### Exercise
Retype the listing below exactly, beginning at the line that contains "You are a computer-use agent. Viewport: 730px" and ending with its last line.
════════════════
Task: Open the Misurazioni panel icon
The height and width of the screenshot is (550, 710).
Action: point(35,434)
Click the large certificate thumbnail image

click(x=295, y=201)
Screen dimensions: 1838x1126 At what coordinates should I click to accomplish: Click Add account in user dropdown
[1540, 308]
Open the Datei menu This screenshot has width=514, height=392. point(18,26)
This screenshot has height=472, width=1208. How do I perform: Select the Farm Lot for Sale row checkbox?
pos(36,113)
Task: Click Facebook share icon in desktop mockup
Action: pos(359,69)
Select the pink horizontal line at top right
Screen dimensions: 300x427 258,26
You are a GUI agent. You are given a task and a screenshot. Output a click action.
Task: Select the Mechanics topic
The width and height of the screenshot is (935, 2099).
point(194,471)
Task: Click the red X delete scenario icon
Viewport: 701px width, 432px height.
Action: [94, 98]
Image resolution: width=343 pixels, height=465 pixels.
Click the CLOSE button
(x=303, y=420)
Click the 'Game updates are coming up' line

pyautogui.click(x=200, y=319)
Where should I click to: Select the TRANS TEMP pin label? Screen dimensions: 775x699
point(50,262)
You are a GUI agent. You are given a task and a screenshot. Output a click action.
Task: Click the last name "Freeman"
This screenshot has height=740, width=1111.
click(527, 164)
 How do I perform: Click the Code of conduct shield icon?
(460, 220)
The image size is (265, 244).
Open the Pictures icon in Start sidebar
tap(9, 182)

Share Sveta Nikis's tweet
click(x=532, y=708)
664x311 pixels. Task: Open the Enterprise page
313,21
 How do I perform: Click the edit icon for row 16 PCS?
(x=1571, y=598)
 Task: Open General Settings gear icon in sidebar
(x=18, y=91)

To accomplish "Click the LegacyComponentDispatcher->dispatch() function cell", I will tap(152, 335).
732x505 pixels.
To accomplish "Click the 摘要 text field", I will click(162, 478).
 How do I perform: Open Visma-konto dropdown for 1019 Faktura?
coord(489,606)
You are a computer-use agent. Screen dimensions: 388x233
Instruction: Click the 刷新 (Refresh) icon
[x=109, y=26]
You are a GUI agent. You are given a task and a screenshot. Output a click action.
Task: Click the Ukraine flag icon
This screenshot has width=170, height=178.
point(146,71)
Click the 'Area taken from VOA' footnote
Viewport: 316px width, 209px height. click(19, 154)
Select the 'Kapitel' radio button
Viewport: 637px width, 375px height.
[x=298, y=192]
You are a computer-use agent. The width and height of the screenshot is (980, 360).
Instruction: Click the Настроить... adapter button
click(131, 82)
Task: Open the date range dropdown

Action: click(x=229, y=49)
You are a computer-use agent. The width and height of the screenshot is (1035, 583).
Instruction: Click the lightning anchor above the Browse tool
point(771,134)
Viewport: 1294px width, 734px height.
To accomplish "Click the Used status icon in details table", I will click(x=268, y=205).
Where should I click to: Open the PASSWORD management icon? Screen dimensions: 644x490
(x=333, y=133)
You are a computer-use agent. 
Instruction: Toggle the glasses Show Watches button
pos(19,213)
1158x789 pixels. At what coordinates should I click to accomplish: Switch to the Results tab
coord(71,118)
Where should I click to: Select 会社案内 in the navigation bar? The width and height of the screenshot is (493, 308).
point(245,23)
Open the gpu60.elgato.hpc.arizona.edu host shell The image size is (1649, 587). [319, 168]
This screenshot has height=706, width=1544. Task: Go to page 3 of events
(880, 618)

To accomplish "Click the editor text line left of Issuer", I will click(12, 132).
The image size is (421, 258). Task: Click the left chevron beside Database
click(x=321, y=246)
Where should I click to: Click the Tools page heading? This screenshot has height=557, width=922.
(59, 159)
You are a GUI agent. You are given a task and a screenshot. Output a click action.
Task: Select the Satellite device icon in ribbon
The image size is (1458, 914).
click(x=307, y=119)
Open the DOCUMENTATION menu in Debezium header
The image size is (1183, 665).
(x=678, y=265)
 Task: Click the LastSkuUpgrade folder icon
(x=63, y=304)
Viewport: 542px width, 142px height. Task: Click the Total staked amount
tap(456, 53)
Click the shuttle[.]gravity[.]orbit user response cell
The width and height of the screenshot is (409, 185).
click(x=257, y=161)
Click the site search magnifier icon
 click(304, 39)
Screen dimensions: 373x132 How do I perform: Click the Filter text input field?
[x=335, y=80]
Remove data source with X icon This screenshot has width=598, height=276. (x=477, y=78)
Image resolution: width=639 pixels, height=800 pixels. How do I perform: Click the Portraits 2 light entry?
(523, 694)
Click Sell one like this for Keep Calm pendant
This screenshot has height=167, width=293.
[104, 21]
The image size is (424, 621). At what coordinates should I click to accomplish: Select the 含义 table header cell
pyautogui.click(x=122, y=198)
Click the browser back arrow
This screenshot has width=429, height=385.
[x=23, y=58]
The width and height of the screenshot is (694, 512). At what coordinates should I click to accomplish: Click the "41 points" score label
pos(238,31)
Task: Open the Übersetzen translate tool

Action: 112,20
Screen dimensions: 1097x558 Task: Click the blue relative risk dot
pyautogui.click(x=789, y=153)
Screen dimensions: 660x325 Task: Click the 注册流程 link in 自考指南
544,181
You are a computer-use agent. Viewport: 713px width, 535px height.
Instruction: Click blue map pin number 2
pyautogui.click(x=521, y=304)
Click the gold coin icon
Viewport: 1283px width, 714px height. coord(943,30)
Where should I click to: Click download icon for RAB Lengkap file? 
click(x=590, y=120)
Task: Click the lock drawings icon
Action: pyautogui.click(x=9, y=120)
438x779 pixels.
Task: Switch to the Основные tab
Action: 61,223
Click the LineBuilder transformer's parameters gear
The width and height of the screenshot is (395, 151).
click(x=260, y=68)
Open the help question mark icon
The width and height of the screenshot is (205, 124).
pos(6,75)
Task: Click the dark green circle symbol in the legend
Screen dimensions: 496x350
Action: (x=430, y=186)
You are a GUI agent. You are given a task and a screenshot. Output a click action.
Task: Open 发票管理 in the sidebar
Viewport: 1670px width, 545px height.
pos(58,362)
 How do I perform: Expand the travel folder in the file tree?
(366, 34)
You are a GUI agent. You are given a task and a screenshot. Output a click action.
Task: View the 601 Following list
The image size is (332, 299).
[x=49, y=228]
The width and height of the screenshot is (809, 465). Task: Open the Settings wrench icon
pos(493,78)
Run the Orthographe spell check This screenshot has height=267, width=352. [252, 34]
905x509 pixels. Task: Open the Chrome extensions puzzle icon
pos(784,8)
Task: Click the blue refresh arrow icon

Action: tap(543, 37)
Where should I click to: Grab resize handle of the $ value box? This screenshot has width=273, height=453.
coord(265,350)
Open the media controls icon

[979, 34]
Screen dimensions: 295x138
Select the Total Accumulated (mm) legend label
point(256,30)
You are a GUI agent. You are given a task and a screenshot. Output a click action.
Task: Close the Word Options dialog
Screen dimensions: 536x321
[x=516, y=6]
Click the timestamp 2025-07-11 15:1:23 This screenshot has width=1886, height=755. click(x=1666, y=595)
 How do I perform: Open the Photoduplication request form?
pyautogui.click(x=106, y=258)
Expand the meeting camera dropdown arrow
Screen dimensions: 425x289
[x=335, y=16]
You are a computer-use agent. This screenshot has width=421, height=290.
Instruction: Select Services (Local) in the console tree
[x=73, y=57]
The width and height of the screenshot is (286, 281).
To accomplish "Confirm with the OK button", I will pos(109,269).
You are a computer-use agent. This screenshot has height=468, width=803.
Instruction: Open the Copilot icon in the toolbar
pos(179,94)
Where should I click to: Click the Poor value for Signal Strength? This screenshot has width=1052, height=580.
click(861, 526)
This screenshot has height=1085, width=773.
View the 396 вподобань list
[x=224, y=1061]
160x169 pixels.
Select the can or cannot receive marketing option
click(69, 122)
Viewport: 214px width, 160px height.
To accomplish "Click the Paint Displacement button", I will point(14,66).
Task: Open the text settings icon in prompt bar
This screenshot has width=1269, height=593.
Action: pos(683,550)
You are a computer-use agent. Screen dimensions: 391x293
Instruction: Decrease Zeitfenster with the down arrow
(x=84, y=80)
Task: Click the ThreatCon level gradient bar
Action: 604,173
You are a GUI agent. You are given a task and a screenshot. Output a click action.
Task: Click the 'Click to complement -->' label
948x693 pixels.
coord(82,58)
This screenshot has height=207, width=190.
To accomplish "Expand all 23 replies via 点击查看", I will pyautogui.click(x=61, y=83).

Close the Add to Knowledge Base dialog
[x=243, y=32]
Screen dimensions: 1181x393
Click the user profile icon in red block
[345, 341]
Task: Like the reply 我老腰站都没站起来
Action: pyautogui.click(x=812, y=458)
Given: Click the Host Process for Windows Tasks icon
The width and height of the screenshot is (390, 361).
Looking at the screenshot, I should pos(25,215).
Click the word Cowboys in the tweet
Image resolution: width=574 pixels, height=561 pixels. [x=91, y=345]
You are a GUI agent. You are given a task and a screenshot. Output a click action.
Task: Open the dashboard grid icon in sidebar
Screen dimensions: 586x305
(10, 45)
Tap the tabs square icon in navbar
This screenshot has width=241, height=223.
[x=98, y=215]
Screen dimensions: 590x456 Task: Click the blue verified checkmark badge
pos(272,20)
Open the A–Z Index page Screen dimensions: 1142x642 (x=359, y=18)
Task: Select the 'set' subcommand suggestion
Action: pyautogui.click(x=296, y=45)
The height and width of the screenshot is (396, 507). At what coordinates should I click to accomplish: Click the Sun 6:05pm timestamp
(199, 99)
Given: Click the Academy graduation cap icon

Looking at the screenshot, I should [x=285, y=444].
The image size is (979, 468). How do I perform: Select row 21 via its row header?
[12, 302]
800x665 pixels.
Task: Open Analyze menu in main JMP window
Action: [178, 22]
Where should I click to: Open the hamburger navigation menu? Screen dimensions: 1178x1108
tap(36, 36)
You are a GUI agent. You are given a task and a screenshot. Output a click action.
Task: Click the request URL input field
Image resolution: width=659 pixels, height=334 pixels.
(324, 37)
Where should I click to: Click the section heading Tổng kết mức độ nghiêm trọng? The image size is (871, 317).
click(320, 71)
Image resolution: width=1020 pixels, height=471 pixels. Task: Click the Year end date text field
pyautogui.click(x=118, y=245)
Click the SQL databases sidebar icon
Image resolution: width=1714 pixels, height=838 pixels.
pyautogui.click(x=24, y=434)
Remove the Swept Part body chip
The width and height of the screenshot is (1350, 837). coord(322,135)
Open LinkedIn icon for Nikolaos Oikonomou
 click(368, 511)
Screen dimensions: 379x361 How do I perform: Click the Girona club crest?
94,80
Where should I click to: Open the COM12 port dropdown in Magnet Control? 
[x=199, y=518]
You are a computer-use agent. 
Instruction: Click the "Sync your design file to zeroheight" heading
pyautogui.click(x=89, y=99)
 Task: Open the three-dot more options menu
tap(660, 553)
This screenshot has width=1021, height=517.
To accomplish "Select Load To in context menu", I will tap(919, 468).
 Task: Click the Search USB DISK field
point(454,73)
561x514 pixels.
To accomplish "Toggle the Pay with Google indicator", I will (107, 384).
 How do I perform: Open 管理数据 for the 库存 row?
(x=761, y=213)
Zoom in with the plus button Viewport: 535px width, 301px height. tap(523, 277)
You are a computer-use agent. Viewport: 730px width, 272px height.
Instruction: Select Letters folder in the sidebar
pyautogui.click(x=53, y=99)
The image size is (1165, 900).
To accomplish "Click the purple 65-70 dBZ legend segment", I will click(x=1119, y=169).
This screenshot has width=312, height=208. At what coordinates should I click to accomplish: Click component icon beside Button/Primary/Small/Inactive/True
════════════════
### Response box
You are a computer-use agent. Viewport: 730px width, 272px height.
Instruction: Select Letters folder in the sidebar
pyautogui.click(x=53, y=99)
The image size is (1165, 900).
To accomplish "Click the purple 65-70 dBZ legend segment", I will click(x=1119, y=169).
This screenshot has width=312, height=208. At what coordinates should I click to accomplish: Click component icon beside Button/Primary/Small/Inactive/True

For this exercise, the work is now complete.